でも一つ確かだったのは、駿はその場所で何か特別なものに「選ばれて」しまったのかもしれない。

安田駿の父 安田武雄

駿がW県で保護されたと知ったとき、正直、心の底がひっくり返る思いだった。

W県は私の故郷であり、数十年足を踏み入れていない場所だ。

それだけに、なぜ駿がその場所にいたのか、ただの偶然だとは思えなかった。

駿を引き取りに行く道中、子どもの頃の記憶が蘇った。

W県の山あいには、地元の人々が「あの電車」と呼ぶ謎めいた列車の噂があった。

私も一度だけ、その話を耳にしたことがある。

年配の人々が口を揃えて言うのは「あの列車に選ばれた者は、運命に導かれる」という奇妙なものだった。

何か儀式的な要素があったとも聞いたが、それ以上の詳細は闇に包まれていた。

駿に再会すると、息子の顔はどこか遠くを見つめているようだった。

疲れているのはもちろんだが、何かを背負っているような…。

落ち着いた頃、駿から話を聞いた。

「お父さん、信じてもらえないかもしれないけれど、本当にあの列車に乗ったんだ」

その一言で、全身がぞくりとした。

駿が語る内容は噂の「あの電車」と完全に符合していた。

そして彼が降りた先には、私の幼少期に聞いた伝説と同じ「選ばれし者の地」が存在したという。

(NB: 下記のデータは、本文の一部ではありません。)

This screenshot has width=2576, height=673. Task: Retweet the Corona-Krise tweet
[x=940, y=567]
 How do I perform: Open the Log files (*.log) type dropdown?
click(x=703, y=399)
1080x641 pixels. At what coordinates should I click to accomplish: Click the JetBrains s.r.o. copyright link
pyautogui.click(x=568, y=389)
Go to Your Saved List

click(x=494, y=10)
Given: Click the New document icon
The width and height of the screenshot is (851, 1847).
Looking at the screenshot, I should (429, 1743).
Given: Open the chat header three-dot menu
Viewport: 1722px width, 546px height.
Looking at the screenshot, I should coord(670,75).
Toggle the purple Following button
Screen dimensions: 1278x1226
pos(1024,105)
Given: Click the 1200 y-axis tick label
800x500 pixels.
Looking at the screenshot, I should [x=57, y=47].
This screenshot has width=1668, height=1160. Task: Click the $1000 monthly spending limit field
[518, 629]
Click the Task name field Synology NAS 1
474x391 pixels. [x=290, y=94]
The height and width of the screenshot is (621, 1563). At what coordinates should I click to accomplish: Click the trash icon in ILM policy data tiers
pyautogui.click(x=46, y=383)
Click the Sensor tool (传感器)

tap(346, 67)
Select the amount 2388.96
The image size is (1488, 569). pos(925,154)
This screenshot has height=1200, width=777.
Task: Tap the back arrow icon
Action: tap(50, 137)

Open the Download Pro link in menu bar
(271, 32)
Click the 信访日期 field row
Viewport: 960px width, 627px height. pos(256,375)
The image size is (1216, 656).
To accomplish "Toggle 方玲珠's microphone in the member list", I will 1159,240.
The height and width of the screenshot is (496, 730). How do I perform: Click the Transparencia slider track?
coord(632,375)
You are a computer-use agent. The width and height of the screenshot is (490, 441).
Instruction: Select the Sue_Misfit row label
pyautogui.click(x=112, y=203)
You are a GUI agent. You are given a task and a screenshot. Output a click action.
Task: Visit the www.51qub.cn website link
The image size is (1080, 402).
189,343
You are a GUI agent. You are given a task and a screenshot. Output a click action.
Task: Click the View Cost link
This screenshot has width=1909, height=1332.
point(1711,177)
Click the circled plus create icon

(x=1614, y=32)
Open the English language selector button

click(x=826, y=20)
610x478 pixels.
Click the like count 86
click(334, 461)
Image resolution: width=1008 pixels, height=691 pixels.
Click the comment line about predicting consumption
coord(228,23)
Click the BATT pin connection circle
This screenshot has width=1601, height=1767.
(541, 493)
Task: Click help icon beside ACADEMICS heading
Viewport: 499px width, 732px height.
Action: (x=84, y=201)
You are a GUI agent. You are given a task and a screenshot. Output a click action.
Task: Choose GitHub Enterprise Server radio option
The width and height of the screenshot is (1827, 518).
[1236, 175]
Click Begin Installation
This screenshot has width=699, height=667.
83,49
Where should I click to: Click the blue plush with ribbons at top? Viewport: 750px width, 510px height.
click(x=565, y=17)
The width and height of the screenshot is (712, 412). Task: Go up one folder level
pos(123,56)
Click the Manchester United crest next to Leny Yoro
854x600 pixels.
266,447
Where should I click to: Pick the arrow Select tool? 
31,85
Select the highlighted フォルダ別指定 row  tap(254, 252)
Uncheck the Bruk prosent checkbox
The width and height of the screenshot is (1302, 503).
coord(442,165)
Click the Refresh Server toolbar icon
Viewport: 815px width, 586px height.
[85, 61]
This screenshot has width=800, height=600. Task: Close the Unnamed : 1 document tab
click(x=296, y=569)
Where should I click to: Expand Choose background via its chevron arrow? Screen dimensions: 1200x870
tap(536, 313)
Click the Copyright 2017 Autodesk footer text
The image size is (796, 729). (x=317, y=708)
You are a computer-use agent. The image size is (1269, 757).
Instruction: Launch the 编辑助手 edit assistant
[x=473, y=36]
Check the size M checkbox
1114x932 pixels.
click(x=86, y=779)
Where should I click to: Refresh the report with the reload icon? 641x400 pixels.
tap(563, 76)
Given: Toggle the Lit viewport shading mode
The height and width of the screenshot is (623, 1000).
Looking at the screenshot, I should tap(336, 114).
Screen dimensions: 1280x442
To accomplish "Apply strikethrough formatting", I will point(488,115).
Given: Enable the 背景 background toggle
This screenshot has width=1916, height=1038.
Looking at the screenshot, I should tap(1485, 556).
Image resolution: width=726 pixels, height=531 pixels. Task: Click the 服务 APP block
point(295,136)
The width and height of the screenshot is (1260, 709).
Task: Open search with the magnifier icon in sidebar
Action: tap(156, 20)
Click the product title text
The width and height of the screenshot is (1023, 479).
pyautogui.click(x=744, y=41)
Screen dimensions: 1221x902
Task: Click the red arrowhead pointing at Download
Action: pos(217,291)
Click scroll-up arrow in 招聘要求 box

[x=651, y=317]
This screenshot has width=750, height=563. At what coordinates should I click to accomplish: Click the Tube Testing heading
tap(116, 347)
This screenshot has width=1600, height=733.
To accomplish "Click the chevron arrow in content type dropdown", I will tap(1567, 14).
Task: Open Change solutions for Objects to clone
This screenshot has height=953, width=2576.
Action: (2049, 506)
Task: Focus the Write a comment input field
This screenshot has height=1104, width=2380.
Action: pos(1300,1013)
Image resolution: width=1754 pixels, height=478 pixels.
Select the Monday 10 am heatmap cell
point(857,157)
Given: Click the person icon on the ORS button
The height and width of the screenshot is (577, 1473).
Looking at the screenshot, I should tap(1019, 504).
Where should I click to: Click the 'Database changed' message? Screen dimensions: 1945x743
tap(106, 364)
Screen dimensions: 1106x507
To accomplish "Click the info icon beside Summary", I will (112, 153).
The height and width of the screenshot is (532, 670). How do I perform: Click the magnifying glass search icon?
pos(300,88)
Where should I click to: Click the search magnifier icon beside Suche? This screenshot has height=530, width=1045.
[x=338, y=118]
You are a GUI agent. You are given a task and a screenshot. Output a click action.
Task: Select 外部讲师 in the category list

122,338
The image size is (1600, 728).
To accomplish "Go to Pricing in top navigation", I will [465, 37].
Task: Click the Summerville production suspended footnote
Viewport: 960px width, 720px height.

「あの場所で石碑を見たよ。そこに僕の名前が刻まれてたんだ。

何年も前からあったみたいな感じで…」

駿の言葉を聞きながら、私は自分の手の震えを止められなかった。

彼が保護された駅近くには、かつて私の家族が住んでいた集落があった。

だが、その地は大雨による土砂災害で壊滅し、多くの命が失われた。

それ以来、その場所が「忘れられた地」となり、私の家族は別の地へ移り住むことになった。

「駿、お前が行き着いたあの場所は、きっと…私たち家族の因縁が絡んでいるのかもしれない」

それ以上、駿に何を言うべきか分からなかった。

ただ、駿を守るためにこれ以上その地に近づけないようにするしかない、と心に誓った。